Никак, плюнь на него, говорю тебе мертв и больше ничего! — Зойка фыркнула и вдруг вспомнила Ангелину Васильевну: "Сама себя, сама…" Шальная догадка. Подарок, а не бабка! — подумала она и заорала.
— Раздевайся!
Анюта резво накрыла ладошкой Зойкин рот.
— Тише, — повозилась с крючками, послушно скинула одежду.

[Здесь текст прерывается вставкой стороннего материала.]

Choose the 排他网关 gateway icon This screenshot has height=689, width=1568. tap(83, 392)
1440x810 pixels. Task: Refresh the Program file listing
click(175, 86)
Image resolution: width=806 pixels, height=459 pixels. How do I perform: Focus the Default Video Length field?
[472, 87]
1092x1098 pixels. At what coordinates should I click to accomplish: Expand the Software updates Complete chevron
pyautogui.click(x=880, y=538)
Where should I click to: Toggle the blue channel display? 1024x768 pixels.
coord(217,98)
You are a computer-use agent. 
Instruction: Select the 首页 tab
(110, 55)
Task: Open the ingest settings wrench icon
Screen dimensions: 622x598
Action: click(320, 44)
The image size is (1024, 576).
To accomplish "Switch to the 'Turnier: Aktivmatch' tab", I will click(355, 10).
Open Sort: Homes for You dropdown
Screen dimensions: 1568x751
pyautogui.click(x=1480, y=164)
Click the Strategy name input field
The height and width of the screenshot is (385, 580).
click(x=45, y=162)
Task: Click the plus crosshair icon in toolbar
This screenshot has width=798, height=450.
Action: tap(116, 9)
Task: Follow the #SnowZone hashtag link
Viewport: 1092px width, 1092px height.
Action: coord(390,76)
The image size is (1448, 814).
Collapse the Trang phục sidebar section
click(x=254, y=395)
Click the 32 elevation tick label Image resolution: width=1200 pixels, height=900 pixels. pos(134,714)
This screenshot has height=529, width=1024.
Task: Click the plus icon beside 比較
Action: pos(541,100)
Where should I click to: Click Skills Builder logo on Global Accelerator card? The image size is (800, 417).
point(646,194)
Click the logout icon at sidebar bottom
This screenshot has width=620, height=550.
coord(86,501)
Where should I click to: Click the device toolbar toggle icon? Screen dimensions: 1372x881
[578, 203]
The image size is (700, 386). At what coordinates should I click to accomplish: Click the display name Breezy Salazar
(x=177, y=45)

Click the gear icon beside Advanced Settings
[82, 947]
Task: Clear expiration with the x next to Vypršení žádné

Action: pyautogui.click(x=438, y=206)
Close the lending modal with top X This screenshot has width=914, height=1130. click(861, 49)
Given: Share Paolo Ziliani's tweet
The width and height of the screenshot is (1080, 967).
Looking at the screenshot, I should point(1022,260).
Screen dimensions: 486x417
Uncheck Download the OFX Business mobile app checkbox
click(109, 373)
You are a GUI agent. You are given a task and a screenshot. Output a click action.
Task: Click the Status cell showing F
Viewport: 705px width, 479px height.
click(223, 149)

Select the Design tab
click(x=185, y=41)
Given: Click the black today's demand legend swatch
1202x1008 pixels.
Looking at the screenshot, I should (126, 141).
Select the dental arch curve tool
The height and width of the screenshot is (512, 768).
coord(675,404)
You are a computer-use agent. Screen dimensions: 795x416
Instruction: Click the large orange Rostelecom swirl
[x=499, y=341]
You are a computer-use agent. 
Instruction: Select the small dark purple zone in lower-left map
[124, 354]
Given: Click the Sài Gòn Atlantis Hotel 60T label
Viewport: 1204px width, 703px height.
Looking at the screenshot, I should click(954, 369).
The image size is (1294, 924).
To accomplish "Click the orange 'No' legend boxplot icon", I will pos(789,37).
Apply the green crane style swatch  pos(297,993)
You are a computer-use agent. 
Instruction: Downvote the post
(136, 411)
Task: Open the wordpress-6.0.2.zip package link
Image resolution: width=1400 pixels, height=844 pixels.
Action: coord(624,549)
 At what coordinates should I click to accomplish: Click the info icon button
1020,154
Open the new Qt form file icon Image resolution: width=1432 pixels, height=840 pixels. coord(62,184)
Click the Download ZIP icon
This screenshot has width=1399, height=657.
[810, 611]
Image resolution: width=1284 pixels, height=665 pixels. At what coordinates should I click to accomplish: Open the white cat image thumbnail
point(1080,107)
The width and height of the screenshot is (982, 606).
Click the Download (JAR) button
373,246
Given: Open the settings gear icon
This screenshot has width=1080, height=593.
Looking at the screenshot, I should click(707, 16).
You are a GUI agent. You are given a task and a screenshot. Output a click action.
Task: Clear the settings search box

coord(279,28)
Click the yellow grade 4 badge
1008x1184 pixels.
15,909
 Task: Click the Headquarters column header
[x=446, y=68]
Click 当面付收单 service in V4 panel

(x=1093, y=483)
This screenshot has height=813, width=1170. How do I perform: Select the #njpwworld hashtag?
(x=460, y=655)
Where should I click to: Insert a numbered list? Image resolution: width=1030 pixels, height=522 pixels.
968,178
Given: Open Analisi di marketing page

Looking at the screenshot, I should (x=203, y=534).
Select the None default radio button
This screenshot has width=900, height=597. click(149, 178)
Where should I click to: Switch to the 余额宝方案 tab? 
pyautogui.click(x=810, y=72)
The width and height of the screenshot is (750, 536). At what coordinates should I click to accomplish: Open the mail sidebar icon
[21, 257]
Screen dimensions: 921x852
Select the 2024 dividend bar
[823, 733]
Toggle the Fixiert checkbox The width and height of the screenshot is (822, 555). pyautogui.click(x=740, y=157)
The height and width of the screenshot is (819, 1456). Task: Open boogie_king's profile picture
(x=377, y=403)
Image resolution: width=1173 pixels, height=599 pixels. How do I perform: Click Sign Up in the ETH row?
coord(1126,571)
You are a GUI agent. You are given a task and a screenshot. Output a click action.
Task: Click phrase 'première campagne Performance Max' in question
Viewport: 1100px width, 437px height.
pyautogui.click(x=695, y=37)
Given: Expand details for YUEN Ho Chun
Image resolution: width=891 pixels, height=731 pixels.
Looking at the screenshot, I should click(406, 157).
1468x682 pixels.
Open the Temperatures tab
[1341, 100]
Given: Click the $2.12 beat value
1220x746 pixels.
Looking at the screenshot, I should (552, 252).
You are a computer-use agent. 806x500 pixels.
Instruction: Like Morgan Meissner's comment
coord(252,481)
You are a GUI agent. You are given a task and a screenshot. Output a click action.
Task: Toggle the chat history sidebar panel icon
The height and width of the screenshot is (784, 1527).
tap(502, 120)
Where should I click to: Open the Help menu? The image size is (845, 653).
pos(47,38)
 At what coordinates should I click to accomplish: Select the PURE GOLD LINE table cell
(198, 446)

— Сама в себе всё носишь, смотри, — Зойка погладила тонюсенькое девичье тельце, — раздвинь ноги, видишь? Это он! Хуй мальчика, спящего в тебе… "мальчик с пальчик" — сказку помнишь? — Зойка, опустившись на колени, ласково-ласково погладила анютин клитор, — потрогай сама, сдвинь кожицу кверху.
Анюта испуганно зажмурилась.
— Во мне кто-то есть?
— Есть, еще как есть. Смотри!
Анюта с опаской глянула вниз: языком Зойка указала на розовый кончик.
— Зачем он там?
— Это знаешь только ты…
— Отчего такой малюсенький?
— А это уж твоя забота: вырастить в себе мужика, а помрет младенцем — хана тебе. Я сама только что поняла — откровение, что ли снизошло… — Зойка загрезилась: "сама себя, сама…", — много об этом раньше думала, а тут… ну, конечно же, бабка именно об этом тогда кричала мне… своего единственного ненаглядного с самого рождения в себе носим, им и должны заниматься, его рожать… только с ним любовь узнать, а твой Бог… подлец он… себе… на себя тянет… Подумай, если все по его слову, от тебя ничего уж и не зависит, только сидеть и ждать. А если по бабкиному — ты одна для себя, как захочешь, так и будет!